一昨年、63歳で死去した落語家、古今亭志ん朝の本格的な評伝。
名人志ん生の次男として産まれ、自然に落語の世界の匂いを身につけていった少年時代。初高座で辛口の評論家に舌を巻かせた前座時代。名人たちの落語会に前座として呼ばれその芸を吸収し、先輩たちを一気に抜いて真打ちに昇進した二ツ目時代。テレビのバラエティに出演したり、三木のり平に可愛がられて舞台俳優としても活躍しはじめた若手真打ち時代。三遊亭圓生や立川談志らと落語協会を脱退し新協会を結成しようとしたが寄席から閉め出されることになり屈辱的な協会復帰を余儀無くされた分裂騒動。その結果、人間的な深みが芸にあらわれ、名人の道を歩んだ円熟期。それぞれの時代のエピソードを様々な証言をもとに再現し、志ん朝という芸人の魅力を余さず描いている。
著者は、志ん朝の魅力の根源を「フラジリティ」という言葉をキーワードに解明していく。これは「弱さ」ということで、気の弱い者が、それゆえに深さや繊細さ、多様さを含んでいるという学説をもとにしている。

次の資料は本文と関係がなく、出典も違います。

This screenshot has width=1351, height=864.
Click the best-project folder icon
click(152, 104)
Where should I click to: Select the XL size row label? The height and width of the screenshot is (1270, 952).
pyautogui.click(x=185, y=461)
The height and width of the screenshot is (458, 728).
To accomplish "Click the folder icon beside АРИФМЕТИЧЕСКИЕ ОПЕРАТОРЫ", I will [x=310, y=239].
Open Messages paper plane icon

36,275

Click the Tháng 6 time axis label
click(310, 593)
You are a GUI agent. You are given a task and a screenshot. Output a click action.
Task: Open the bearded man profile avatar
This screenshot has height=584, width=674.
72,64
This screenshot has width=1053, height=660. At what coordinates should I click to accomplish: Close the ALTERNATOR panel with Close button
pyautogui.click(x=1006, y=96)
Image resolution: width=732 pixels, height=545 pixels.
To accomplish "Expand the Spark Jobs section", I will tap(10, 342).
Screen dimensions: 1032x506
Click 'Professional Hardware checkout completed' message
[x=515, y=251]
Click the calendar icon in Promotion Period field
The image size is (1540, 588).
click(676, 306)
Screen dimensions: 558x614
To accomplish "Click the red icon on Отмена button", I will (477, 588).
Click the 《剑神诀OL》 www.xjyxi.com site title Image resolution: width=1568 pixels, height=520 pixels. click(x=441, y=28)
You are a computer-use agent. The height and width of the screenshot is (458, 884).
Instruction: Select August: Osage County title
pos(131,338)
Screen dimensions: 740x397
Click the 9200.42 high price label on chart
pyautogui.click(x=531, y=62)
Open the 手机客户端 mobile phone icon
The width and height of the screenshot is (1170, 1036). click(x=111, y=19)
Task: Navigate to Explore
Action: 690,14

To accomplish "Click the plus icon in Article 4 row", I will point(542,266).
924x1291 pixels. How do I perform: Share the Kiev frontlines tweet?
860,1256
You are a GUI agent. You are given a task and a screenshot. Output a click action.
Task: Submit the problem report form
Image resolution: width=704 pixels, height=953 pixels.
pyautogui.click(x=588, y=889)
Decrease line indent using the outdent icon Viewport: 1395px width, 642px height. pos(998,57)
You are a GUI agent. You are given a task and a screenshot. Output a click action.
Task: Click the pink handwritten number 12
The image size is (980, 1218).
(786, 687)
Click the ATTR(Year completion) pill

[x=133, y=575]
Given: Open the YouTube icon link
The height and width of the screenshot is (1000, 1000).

また、八代目桂文楽や志ん生の落語の速記と志ん朝の落語の速記を比較して、現代人にもわかりやすい落語を心がけていたことを指摘する。だからこそ、志ん朝は「現代的」な落語家だったのである、と。
ビデオやCDでしか志ん朝の芸に触れたことのない私ではあるが、それでもその面白さは東京の上方のという枠を越えたところにあると思っている。その秘密は本書でみごとなまでに解明され、しかもわかりやすい。
本書は、優れた評伝であると同時に、奥深い落語論なのである。